## begin Given text

Example: If you set up a £500,000 discretionary trust, you might set aside £100,000 in a separate liquid account to cover the entry charge (£35,000) and future 10-year charges (estimated at £30,000-£40,000).

6. Communicate with Beneficiaries

Why it matters: While beneficiaries of a discretionary trust don't have a right to trust assets, good communication can:

  • Manage expectations
  • Prevent family disputes
  • Ensure beneficiaries understand the trust's purpose
  • Help trustees make informed distribution decisions

Expert advice:

  • Hold family meetings: Regular meetings can help keep beneficiaries informed about the trust and its purpose.
  • Explain the trust's purpose: Help beneficiaries understand why the trust was set up and how it's intended to benefit them.
  • Set expectations: Be clear that distributions are at the trustees' discretion and not guaranteed.
  • Encourage financial education: Help beneficiaries understand financial matters so they can make the most of any distributions they receive.
  • Consider a family charter: A document outlining the family's values and expectations regarding the trust can be helpful.

Warning: Be cautious about creating a sense of entitlement among beneficiaries. The discretionary nature of the trust means that beneficiaries have no right to distributions, and trustees must always act in the best interests of all beneficiaries.

## end Given text
## begin Supplied entries

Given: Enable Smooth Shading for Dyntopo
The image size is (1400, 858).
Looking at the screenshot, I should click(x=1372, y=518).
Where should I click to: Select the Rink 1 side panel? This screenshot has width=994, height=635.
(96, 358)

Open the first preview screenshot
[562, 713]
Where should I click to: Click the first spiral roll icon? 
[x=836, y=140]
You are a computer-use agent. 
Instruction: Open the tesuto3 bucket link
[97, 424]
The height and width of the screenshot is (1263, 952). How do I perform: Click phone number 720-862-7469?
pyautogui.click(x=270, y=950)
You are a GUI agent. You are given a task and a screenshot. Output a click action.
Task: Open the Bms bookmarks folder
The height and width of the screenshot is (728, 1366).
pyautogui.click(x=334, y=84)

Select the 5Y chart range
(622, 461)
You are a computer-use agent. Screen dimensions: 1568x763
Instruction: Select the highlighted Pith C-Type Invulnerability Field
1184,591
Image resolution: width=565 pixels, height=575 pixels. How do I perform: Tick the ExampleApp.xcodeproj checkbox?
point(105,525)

## end Supplied entries

▶ [Problems and tasks]:
1 > Name the five pieces of expert advice that the discretionary trust text gives under "Expert advice:", using the bold-style label that opens each one.
2 > Answer these questions from the discretionary trust text:
(a) In the £500,000 example, what is the entry charge?
(b) According to the warning, what do beneficiaries have no right to?
(c) How does the text describe a family charter?
3 > Carry on the discretionary trust text from its final sentence.

▶ [Task-by-task results]:
1 >
1. Hold family meetings
2. Explain the trust's purpose
3. Set expectations
4. Encourage financial education
5. Consider a family charter

2 >
(a) £35,000.
(b) Distributions.
(c) As a document outlining the family's values and expectations regarding the trust.

3 >
7. Review and Update Regularly

Why it matters: Circumstances change over time, and a trust that was appropriate when set up may no longer meet your needs or the needs of your beneficiaries.

Expert advice:

  • Review the trust deed: Ensure it still reflects your wishes and is legally sound.
  • Update beneficiaries: Add or remove beneficiaries as circumstances change (births, deaths, marriages, divorces).
  • Review investments: Ensure they continue to meet the trust's objectives.
  • Check tax efficiency: Tax laws change frequently. Regular reviews can identify opportunities to improve tax efficiency.
  • Assess trustee performance: Ensure trustees are fulfilling their duties effectively.
  • Consider trust variations: If the trust is no longer meeting its objectives, it may be possible to vary its terms.

Recommended review schedule:

  • Annual review: Quick check of investments, tax position, and beneficiary circumstances.
  • 3-5 year review: More comprehensive review of the trust's structure and purpose.
  • 10-year review: Full review coinciding with the 10-year charge, including consideration of whether to continue the trust.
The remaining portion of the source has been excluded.